The present study is one of the few to investigate the psychological characteristics of caregivers of patients with EDs in Japan. This study is also the first to develop the Japanese version of the FCQ-ED and demonstrate the relationship between Japanese caregivers’ responses to ED behaviors and their psychological states.

This study was also subject to some limitations. First, the number of male participants in the study sample was low, and our sample size was not enough to detect a weak correlation coefficient. A larger sample size is also necessary to extract gender- or relation-specific differences.
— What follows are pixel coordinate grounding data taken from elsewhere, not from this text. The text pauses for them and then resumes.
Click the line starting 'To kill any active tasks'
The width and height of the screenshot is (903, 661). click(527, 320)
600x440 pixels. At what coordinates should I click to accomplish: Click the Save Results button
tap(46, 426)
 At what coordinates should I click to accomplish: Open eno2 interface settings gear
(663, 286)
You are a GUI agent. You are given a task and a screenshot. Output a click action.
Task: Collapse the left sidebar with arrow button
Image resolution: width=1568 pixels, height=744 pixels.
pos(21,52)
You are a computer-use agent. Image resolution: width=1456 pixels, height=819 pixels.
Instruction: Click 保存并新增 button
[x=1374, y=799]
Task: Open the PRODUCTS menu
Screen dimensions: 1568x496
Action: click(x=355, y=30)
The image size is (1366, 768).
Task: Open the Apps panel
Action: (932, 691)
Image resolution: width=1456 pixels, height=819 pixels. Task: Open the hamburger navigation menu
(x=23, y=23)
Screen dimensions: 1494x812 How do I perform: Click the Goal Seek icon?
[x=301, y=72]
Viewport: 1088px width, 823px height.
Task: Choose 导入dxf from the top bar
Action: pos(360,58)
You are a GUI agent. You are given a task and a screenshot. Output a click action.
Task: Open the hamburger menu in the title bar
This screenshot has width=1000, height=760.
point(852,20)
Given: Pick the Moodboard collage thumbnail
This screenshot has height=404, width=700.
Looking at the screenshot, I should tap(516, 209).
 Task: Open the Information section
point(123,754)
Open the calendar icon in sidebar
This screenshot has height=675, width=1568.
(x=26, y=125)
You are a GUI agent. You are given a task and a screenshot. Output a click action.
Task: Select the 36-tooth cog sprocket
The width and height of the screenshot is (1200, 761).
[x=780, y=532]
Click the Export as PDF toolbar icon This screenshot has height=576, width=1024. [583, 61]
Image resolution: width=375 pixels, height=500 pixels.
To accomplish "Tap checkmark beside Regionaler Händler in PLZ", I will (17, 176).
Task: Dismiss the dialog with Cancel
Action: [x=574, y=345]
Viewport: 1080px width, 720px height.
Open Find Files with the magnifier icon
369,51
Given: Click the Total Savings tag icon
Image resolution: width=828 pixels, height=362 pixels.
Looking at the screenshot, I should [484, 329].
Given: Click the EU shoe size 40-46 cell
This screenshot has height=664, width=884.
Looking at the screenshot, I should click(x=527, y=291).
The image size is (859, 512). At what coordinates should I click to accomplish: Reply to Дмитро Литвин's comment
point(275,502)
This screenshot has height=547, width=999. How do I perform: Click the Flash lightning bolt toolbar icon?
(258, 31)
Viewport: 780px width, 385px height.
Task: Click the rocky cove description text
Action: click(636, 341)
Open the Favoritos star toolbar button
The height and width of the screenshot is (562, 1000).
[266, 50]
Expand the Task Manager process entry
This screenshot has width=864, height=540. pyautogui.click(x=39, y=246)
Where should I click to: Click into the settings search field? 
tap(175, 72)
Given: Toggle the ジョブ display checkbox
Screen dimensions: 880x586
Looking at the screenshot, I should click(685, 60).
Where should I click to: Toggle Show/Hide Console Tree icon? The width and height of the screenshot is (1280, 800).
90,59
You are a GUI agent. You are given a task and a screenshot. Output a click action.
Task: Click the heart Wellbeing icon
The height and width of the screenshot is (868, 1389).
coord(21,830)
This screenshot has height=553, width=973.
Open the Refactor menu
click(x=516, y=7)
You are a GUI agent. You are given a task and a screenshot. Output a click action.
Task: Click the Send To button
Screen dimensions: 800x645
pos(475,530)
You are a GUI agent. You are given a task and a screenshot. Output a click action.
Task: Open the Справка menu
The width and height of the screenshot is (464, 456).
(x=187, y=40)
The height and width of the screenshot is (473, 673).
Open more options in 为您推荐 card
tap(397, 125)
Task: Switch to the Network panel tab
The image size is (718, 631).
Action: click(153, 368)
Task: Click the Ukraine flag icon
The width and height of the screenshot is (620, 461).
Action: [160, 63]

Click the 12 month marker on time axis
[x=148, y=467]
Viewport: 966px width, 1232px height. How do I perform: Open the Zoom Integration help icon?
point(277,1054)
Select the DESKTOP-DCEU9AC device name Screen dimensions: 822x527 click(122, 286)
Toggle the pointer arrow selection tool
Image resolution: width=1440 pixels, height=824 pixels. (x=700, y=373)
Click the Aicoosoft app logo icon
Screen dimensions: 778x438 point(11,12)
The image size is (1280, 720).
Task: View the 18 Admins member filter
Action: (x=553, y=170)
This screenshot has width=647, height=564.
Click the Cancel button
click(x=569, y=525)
Second, the FCQ-ED-J was evaluated using a self-reported instrument, and the participants’ responses may have been influenced by the social desirability effect or an underreporting bias [51, 52]. For example, during the present study, a patient reported that her parents usually accused her of binge-eating and abusing laxatives; however, her parents did not reveal the same in their FCQ-ED-J responses. Third, caregivers’ demographics including, education level, occupation, or income, were not collected. We have not performed multivariate analysis after adjusting for potential confounding factors in the present study.

In order to improve these limitations, we aim to perform a large sample size study involving more male caregivers. It is necessary to obtain actual ED behaviors, and the demographic data from not only patients but also caregivers. Future study is needed to investigate how ED behaviors and caregiving directly affects the caregiver's mental health using a scale that measures the burden of caregiving.

Conclusions

To summarize, the FCQ-ED-J utilized four new factors, different from the original FCQ-ED methodology, and demonstrated sufficient reliability and validity. The FCQ-ED-J can help healthcare providers and caregivers understand what caregivers’ responses to ED behaviors make their psychological burden. Therefore, the FCQ-ED-J may be used as one of the means of providing more effective and reasonable care by the caregivers for patients with ED by providing the chance to consider other coping strategies to ED behaviors.